A und B geben dem Vermieter Ende Mai 2014 eine gemeinsam unterzeichnete Erklärung nach § 1568a Abs. 3 BGB das B aus dem Mietvertrag ausscheidet und der Mietvertrag nur noch mit A weiterbesteht.
Im Januar 2016 erhält A die Nebenkostenabrechnung für den Zeitraum 01.02.2014 bis 31.01.2015. Die Abrechnung ergibt eine Nachzahlung.
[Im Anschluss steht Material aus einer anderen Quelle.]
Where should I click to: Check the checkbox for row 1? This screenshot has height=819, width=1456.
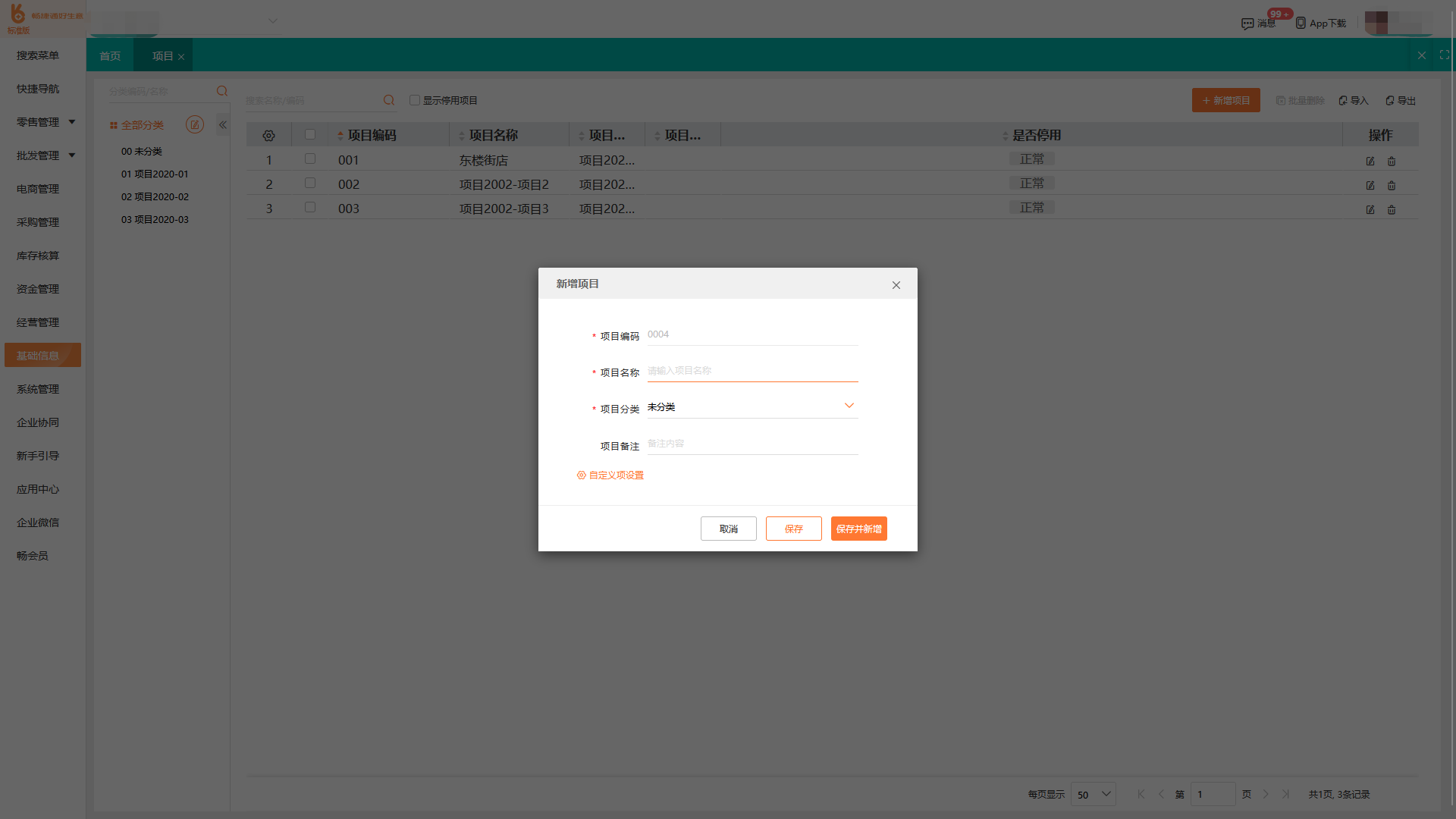point(310,159)
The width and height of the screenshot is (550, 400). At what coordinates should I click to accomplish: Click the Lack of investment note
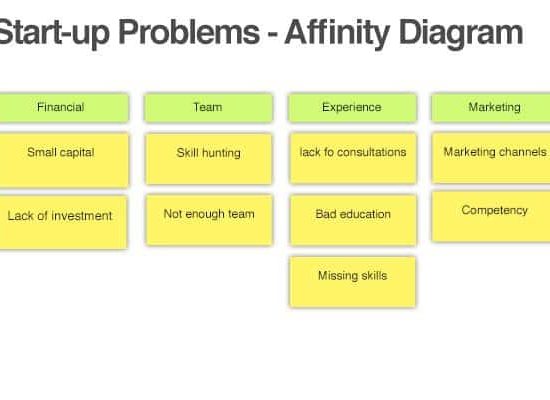(63, 222)
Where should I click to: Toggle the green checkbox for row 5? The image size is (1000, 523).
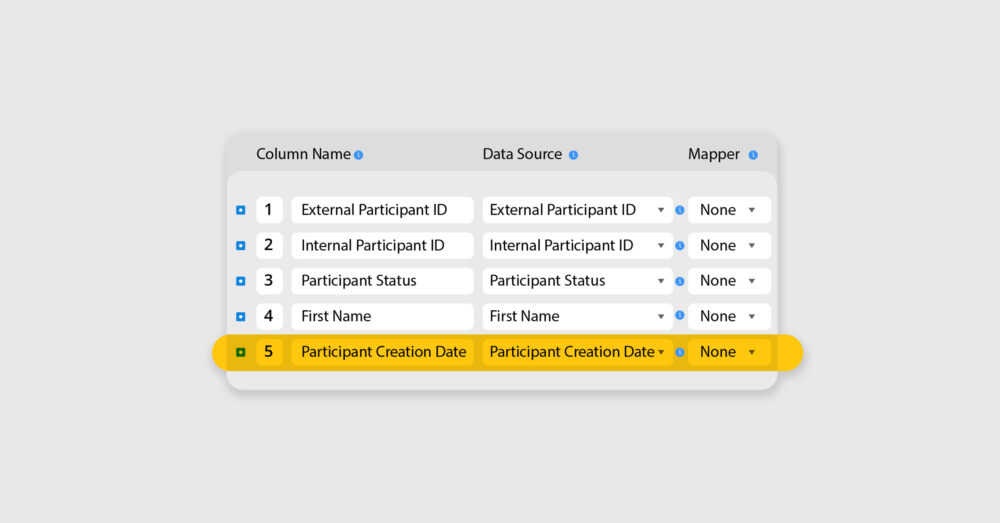pos(240,352)
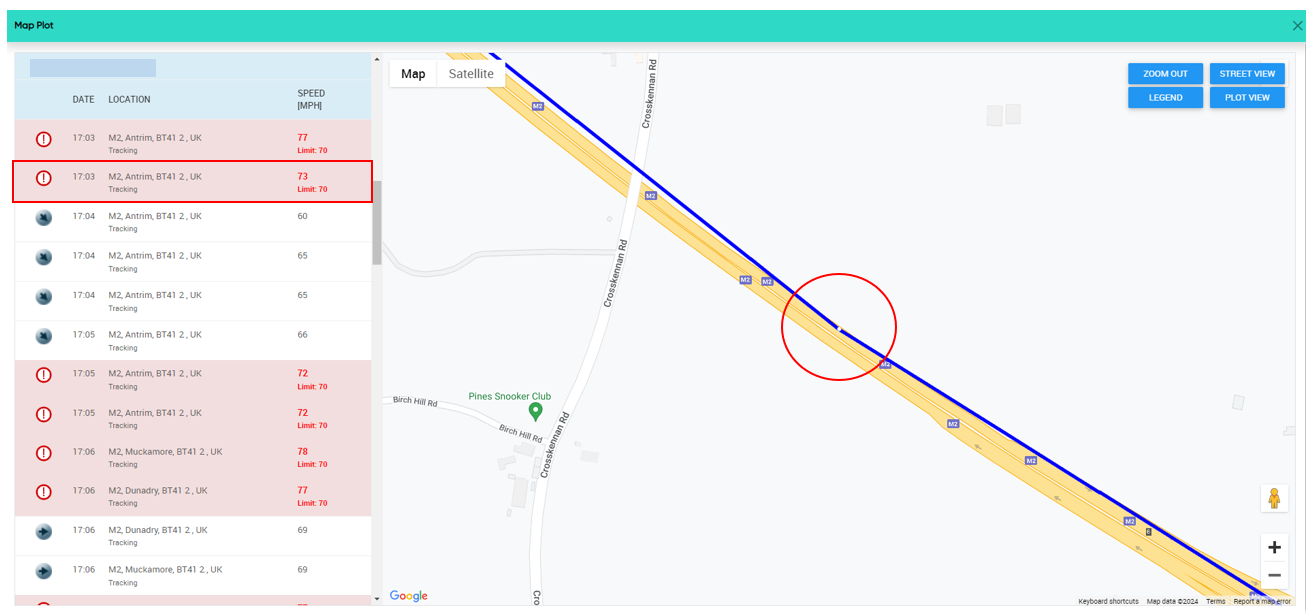Viewport: 1313px width, 615px height.
Task: Click alert icon for 78 mph Muckamore row
Action: [x=44, y=453]
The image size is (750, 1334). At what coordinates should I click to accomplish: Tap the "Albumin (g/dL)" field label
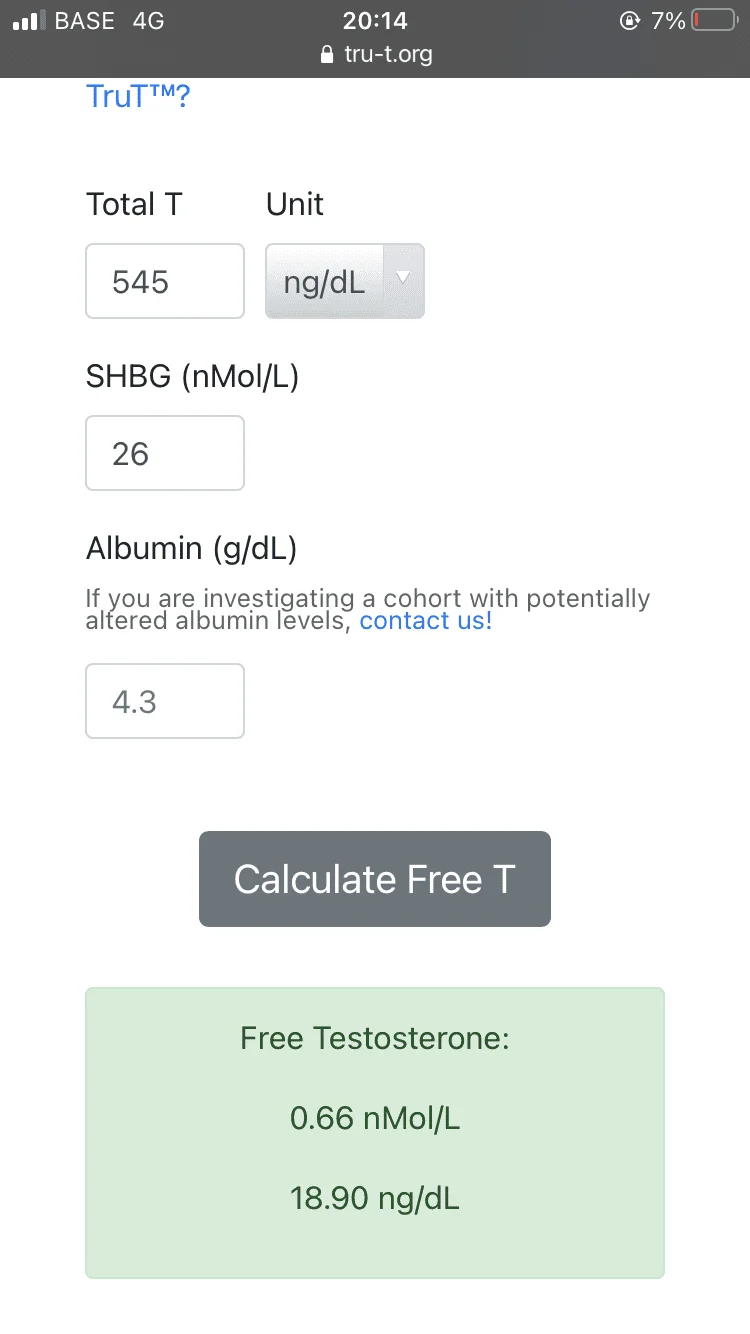pyautogui.click(x=191, y=548)
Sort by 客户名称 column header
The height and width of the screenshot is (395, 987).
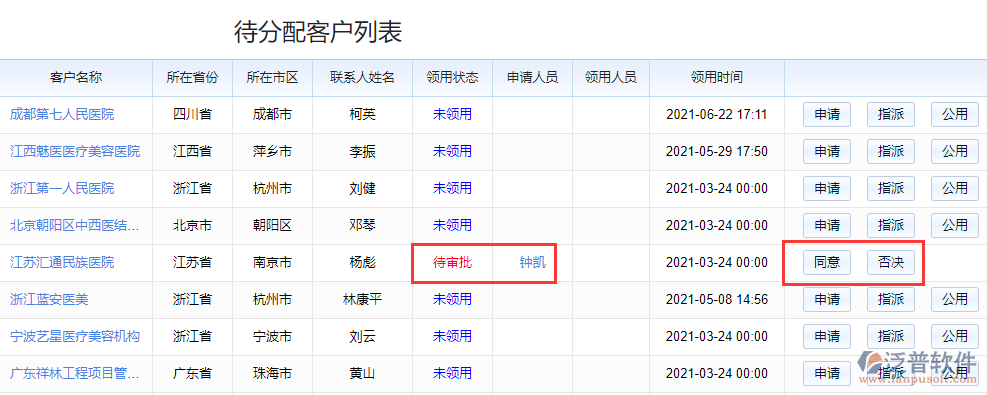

Folgende Fragen ergeben sich nun. Bis ende Mai 2014 hafteten für die Nebenkosten A und B gemeinsam. Ab Juni 2014 nur noch A. Der Vermieter hat aber nach dem Austritt von B aus dem Mietvertrag nicht die Verbrauchswerte ermittelt. Kann er denoch nun den gesamten Zeitraum an A berechnen ?
Müsste er nicht auch für die Monate 02/03/04 und 05 an B zur Hälfte berechnen ?
Wenn ja dann wie ohne das die Verbrauchswerte zu dem Zeitpunkt ermittelt wurden ?
Es gibt hier zwar keinen Mieterwechsel in dem Sinn nur eine Vetragsänderung.. Aber als Rechtsfolge der Überlassung nach § 1568a Abs. 1 BGB ist ausschließlich die Begründung oder Fortführung des Mietverhältnisses vorgesehen, § 1568a Abs. 3 BGB. Die Vorschrift entspricht § 5 Abs. 1 S. 1 HausratsVO (BR-Drucksache 635/08, 44). Im Gegensatz zur HausratsVO tritt die Mietvertragsänderung nun automatisch ein.
Für mich ist das ganz undurchsichtig und ich bin mir nicht sicher wie die Rechtslage in so einem Fall ist.